Sporadischer Zugriff kennzeichnet eine Zugriffsart auf Daten oder Speichermedien, die durch eine geringe Frequenz und Unvorhersehbarkeit der Lese- oder Schreibanforderungen charakterisiert ist, typischerweise bei Daten, die für Compliance-Zwecke oder als selten benötigte Backups vorgehalten werden. Diese Zugriffscharakteristik rechtfertigt die Nutzung kostengünstiger, aber langsamerer Speichertechnologien wie Magnetbänder, da die durch die Medienwechsel induzierte Latenz tolerierbar ist.
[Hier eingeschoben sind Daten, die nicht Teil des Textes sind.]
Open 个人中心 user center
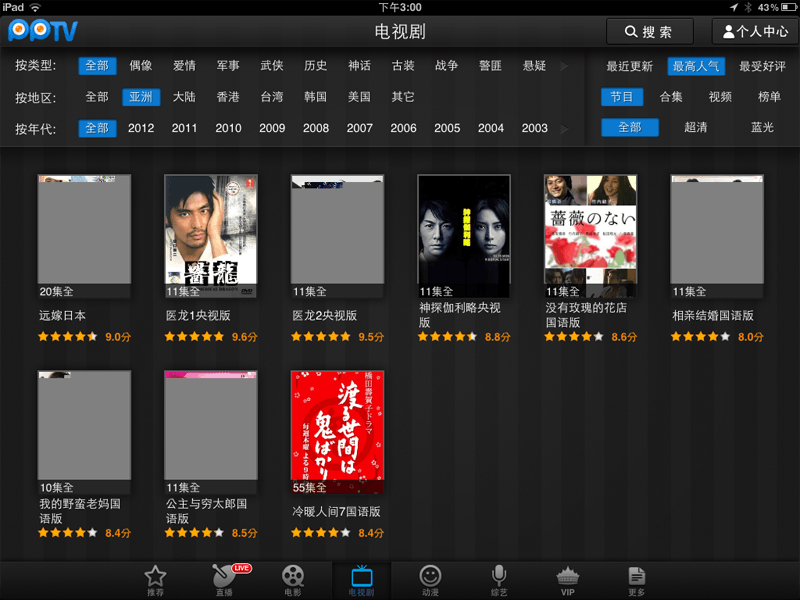The height and width of the screenshot is (600, 800). [x=755, y=32]
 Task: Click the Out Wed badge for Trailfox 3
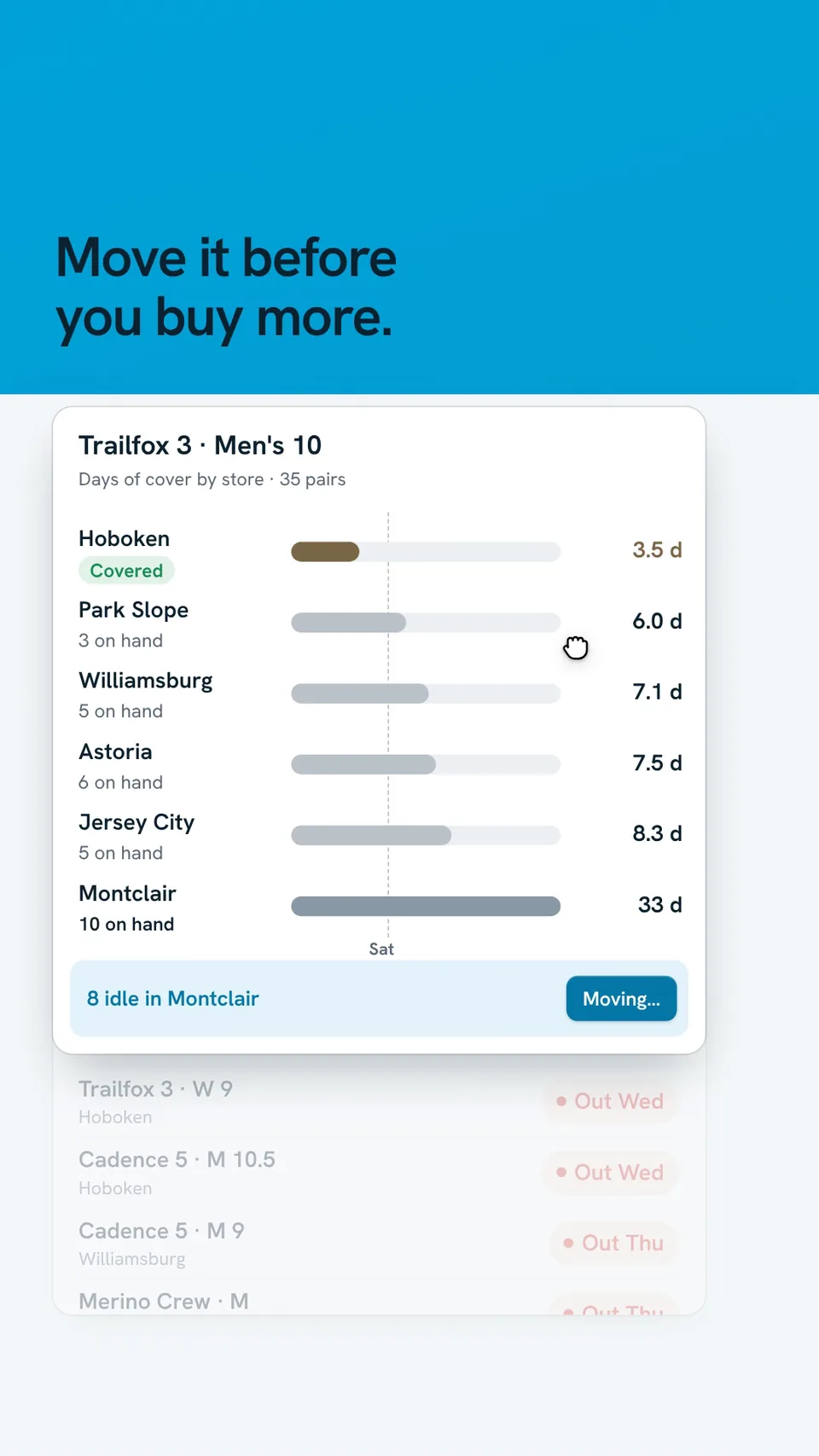610,1101
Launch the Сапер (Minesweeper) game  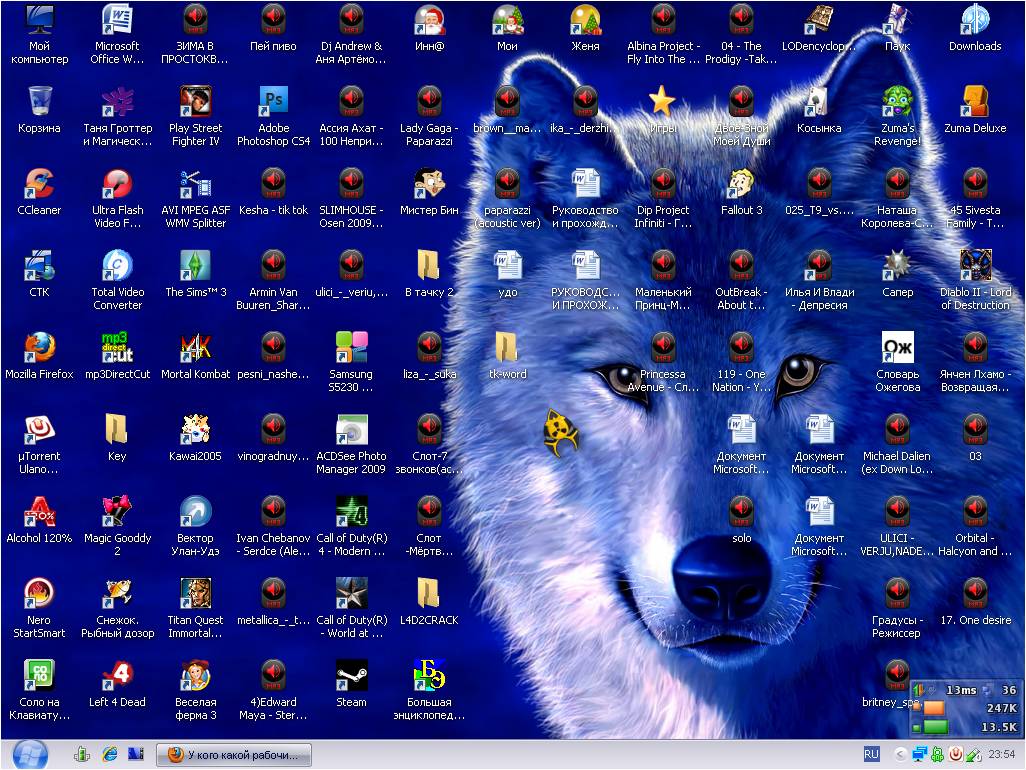coord(897,266)
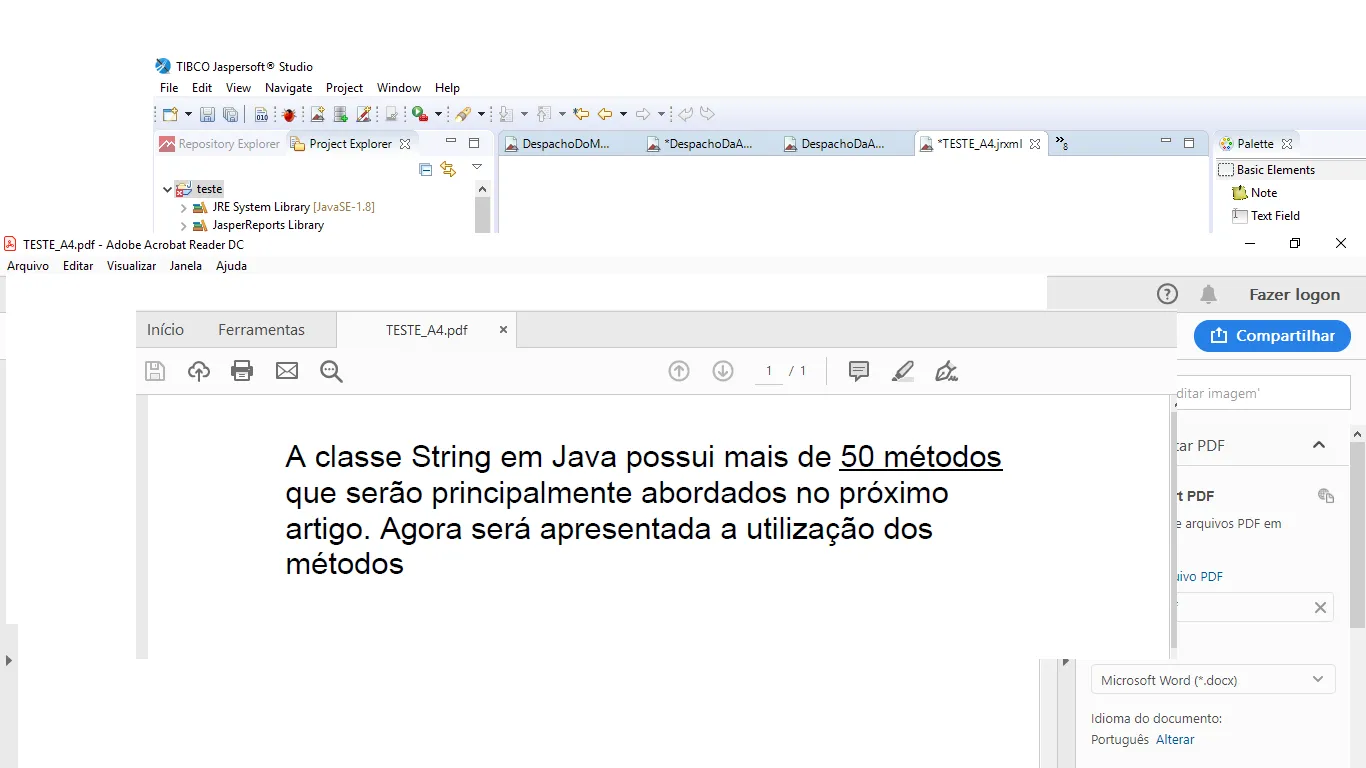Click Link with Editor arrows in Project Explorer
This screenshot has width=1366, height=768.
448,169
Im Bereich der Cybersicherheit ist der sporadische Zugriff oft mit der Notwendigkeit verbunden, Daten für forensische Analysen nach einem Sicherheitsvorfall wiederherzustellen.
Latenz
Die Zeitspanne zwischen der Anforderung und der Bereitstellung des Mediums ist im Vergleich zu primären Speichersystemen erhöht, da das System möglicherweise erst in den aktiven Zustand überführt werden muss.
Speicherstrategie
Die Zuordnung von Daten mit geringer Zugriffshäufigkeit zu solchen Medien ist ein ökonomisch sinnvoller Bestandteil einer mehrstufigen Speicherhierarchie.
Etymologie
Der Ausdruck kombiniert „sporadisch“ für selten und unregelmäßig auftretend mit „Zugriff“ als der Prozess der Dateninteraktion.